Joe Schimmel, the pastor of Simi Valley, California’s Blessed Hope Chapel, has criticized the book in the past and is now adamantly warning Christians against seeing the film.

“Young’s pretentious caricature of God as a heavy set, cushy, non-judgmental, African American woman called ‘Papa’ – who resembles the New Agey Oprah Winfrey far more than the one true God revealed through the Lord Jesus Christ in Hebrews 1:1-3 –…lends itself to a dangerous and false image of God and idolatry,” Schimmel told the Christian News Network.

Responding to the backlash his comments caused and accusations of racism and sexism, Schimmel released a statement condemning racism and citing a blog post he wrote where he chastised director Ridley Scott for using White actors to portray Egyptians in the film Exodus, and that time his church helped a Black congregant write a speech against the KKK in 1992 as evidence of his religious commitment to equality.

The “dangerous” and “false image of God” has long been in effect, and Schimmel is right to fear it. But that image isn’t the one Octavia Spencer will portray in The Shack. The dangerous false image of God is God’s depiction as White and male.
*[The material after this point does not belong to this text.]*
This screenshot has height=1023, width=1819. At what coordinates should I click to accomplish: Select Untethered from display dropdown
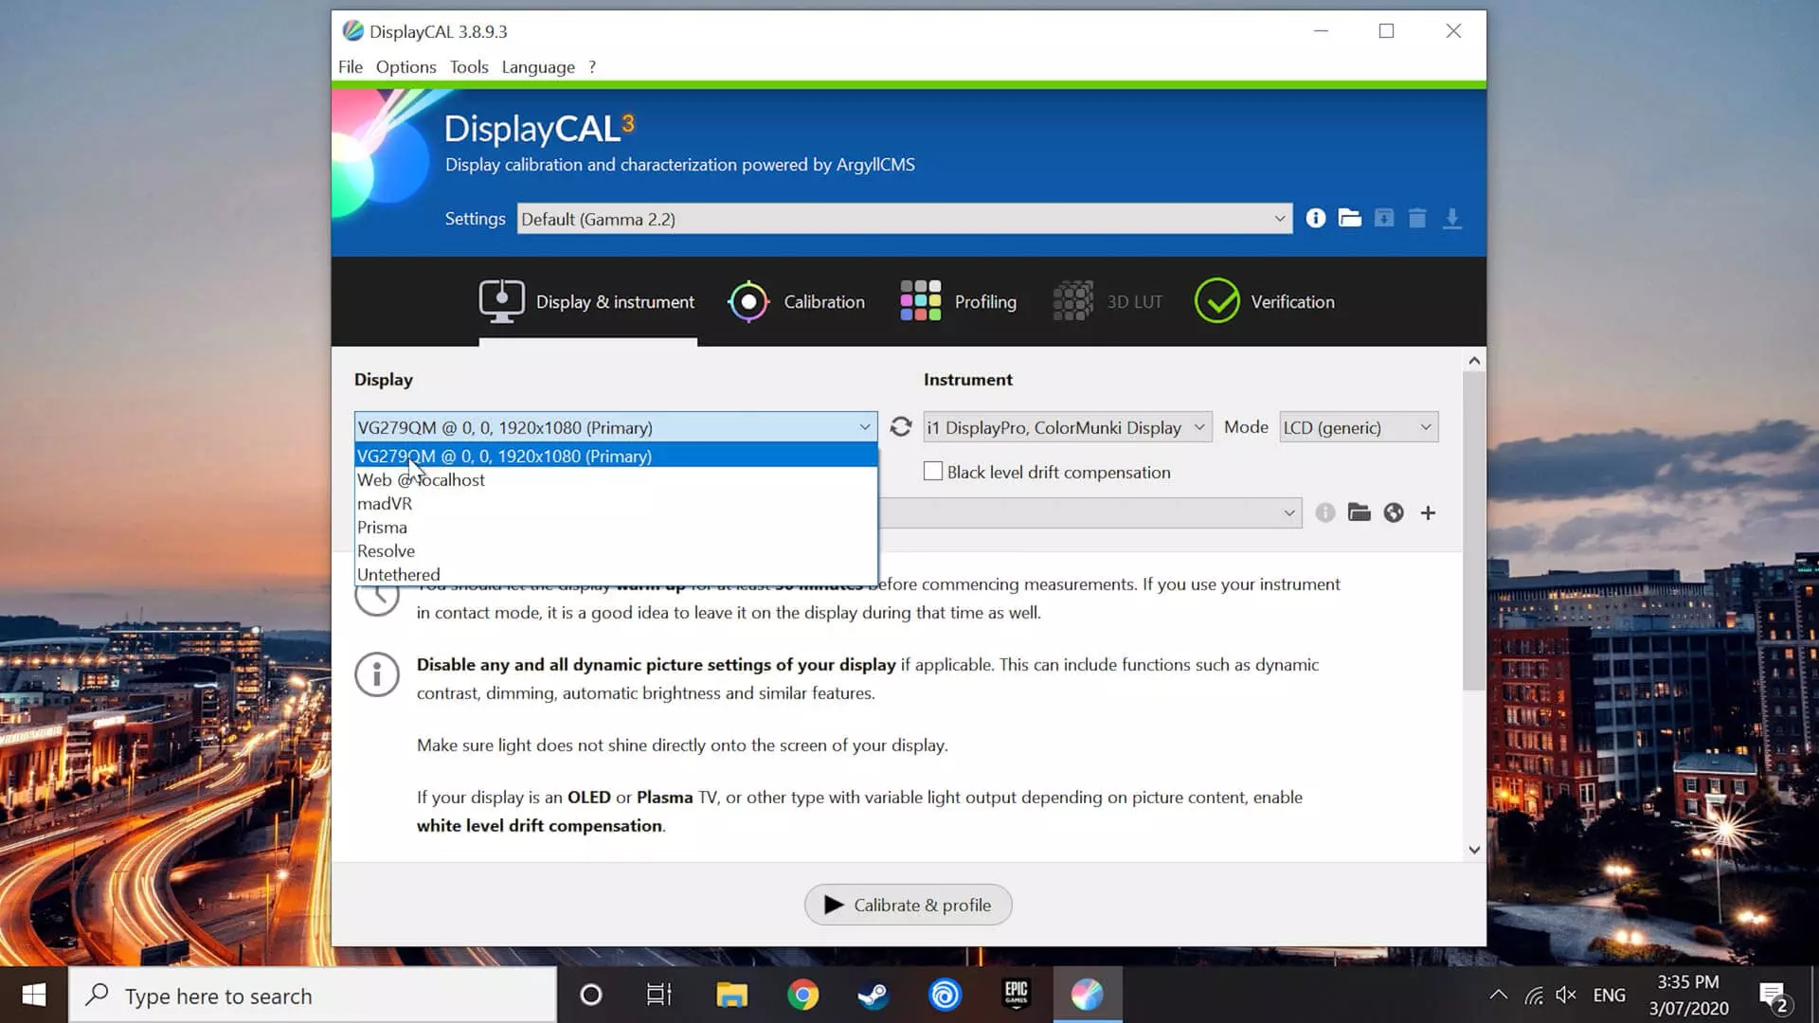point(399,573)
Irrespective of Schimmel’s personal beliefs about racism and sexism, the undeniable truth is that the Christian faith has been used to systemically subjugate women and Black people around the world and in America, specifically, since the country’s inception.
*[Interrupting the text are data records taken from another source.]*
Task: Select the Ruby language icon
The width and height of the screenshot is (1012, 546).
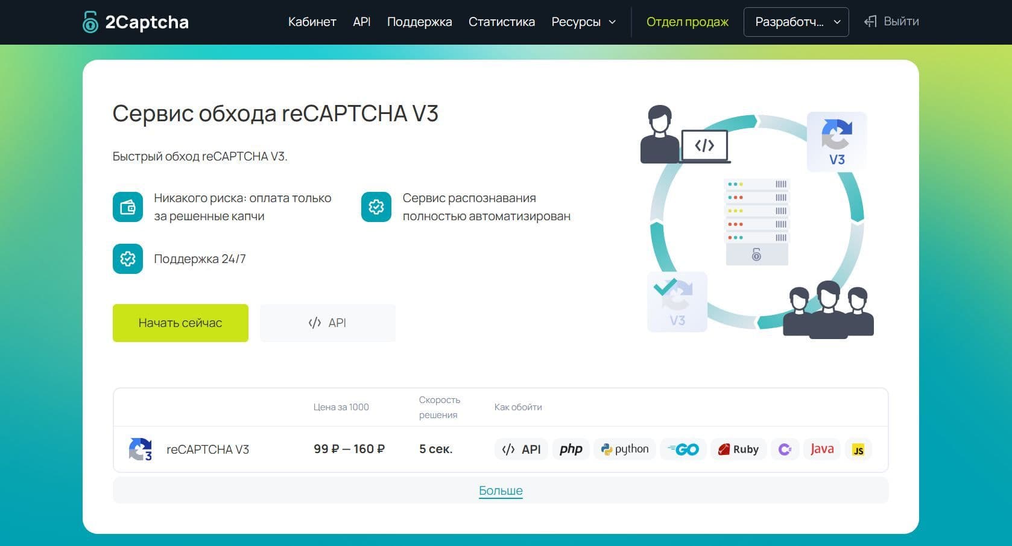Action: [x=738, y=449]
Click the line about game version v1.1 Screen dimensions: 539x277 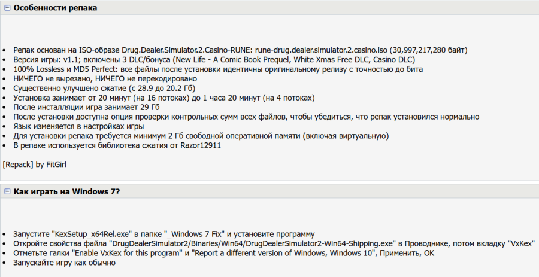click(214, 60)
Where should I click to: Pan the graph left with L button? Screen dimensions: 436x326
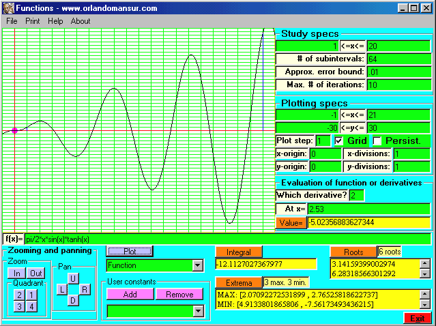point(62,289)
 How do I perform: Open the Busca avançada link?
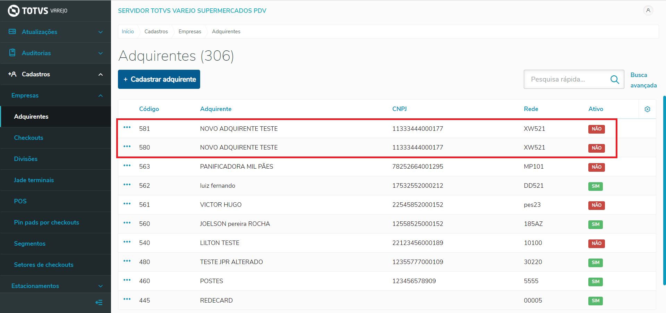[643, 80]
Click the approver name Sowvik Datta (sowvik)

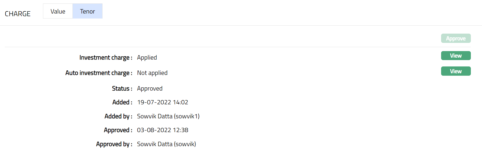click(167, 144)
Women in 2017 America are still unable to be seen as full members of many Christian churches—banned from serving as pastors, holding leadership positions above men, and serving on elder and trustee boards that make the most important decisions about church operation—all because of oppressive interpretations of Christianity.

Christian men take their positions of power outside of the church into legislative bodies and work to strip women of their rights of autonomy over their own bodies and equal pay for equal work—all due to men’s belief that women ought not venture beyond men’s God-given control over them.

White Christians plummeted the continent of Africa, bringing diseases and stealing its resources, colonizing the continent and dragging its children in chains to America in the name of Jesus.

Indigenous Americans were ravaged with diseases and White men stole their land from under them due to White men’s belief that the destruction of all other races and cultures was God’s “Manifest Destiny.” When White men throughout history encountered any human being unlike them, their response was to brutalize, enslave and destroy, the image of a blond-haired, blue-eyed Jesus smiling down at them not only with approval, but decree.

That hateful, racist, destructive, oppressive image is the “false image” of God that Schimmel and all Christians ought to be decrying. Because Jesus was nowhere near White—Revelation 1:14-15 describes him as having hair of wool and feet of bronze, and Matthew 2 tells us Jesus hid his brown self in Egypt when King Herod was trying to kill him. White Supremacy is the “idolatry” that needs to be destroyed, because Jesus came not to steal, kill and destroy, but to graft every human being into the unmitigated love of God.

Christians ought to celebrate any image of God manifesting as the marginalized. Perhaps if more people go see The Shack, they’ll start to recognize the inherent divinity in Black women as the result of Spencer’s portrayal, instead of the mules of the earth we’ve been relegated to. Perhaps if more people see Japanese actress Sumire Matsubara playing the Holy Spirit in this film, they’ll be more likely to comprehend God’s power and majesty in Asian women.

Perhaps if more people start to recognize that we are all made in the image of God, that God doesn’t just look like them, then Black people won’t be murdered in the streets by the state with impunity. Trans women won’t have to live in fear, impoverished and ostracized. Perhaps then, there will be an end to the oppression of other races, of feminine and non-binary genders, of queer people, poor people and all of the oppressed—and Christians will begin to do what Christ called us to do in the first place: love with no exception the inherent divinity in all people and lay down your life to protect them.